Collected data
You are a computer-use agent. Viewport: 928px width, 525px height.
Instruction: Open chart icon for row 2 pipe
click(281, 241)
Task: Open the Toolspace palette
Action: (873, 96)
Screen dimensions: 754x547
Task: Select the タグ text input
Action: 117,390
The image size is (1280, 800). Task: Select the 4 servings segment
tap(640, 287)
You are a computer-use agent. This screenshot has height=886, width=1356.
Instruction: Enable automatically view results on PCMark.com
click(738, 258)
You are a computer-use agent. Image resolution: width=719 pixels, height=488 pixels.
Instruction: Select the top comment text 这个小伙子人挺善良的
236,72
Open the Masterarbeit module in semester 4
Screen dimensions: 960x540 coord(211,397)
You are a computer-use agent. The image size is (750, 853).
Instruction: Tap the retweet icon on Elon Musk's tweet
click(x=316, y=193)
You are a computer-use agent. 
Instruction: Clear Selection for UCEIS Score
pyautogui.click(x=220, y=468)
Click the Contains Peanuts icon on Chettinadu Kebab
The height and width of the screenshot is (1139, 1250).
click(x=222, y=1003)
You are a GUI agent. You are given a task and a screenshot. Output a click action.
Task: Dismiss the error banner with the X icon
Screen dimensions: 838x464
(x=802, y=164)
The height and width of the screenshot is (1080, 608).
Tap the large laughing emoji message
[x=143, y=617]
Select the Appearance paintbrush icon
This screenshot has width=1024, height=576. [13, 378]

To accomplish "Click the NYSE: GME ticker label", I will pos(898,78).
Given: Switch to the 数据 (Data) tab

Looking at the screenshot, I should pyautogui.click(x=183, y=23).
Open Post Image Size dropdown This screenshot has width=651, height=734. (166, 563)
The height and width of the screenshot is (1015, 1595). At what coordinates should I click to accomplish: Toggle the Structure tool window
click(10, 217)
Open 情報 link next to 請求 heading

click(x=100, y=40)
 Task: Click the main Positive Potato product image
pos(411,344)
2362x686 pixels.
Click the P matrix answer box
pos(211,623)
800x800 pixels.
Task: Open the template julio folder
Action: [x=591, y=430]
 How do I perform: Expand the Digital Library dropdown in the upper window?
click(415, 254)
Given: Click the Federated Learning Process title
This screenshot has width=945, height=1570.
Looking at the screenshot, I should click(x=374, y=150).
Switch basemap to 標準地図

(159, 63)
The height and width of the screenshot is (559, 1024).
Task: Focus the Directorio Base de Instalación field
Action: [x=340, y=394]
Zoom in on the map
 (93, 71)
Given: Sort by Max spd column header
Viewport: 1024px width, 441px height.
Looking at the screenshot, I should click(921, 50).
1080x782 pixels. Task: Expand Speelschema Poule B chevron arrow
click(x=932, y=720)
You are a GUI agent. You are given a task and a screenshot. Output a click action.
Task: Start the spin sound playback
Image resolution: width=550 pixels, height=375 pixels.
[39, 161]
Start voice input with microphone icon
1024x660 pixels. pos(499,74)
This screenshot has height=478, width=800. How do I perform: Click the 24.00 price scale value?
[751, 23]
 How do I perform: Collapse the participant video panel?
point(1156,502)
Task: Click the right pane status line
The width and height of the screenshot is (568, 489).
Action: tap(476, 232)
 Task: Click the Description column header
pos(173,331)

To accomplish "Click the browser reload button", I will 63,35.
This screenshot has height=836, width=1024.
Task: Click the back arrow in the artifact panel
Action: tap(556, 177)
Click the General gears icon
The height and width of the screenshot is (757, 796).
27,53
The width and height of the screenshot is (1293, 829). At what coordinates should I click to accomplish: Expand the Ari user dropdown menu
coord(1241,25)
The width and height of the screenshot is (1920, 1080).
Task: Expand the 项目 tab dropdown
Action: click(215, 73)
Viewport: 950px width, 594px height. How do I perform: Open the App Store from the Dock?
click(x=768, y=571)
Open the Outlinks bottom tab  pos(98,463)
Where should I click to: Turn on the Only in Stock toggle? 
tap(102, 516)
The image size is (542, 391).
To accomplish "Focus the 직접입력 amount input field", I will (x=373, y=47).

Problem to solve> The answer is the line with "How do I perform: Collapse" plus every line after it to the last line of the entries above, copied exactly and with no other lines.

Exercise result>
 How do I perform: Collapse the participant video panel?
point(1156,502)
Task: Click the right pane status line
The width and height of the screenshot is (568, 489).
Action: tap(476, 232)
 Task: Click the Description column header
pos(173,331)

To accomplish "Click the browser reload button", I will 63,35.
This screenshot has height=836, width=1024.
Task: Click the back arrow in the artifact panel
Action: tap(556, 177)
Click the General gears icon
The height and width of the screenshot is (757, 796).
27,53
The width and height of the screenshot is (1293, 829). At what coordinates should I click to accomplish: Expand the Ari user dropdown menu
coord(1241,25)
The width and height of the screenshot is (1920, 1080).
Task: Expand the 项目 tab dropdown
Action: click(215, 73)
Viewport: 950px width, 594px height. How do I perform: Open the App Store from the Dock?
click(x=768, y=571)
Open the Outlinks bottom tab  pos(98,463)
Where should I click to: Turn on the Only in Stock toggle? 
tap(102, 516)
The image size is (542, 391).
To accomplish "Focus the 직접입력 amount input field", I will (x=373, y=47).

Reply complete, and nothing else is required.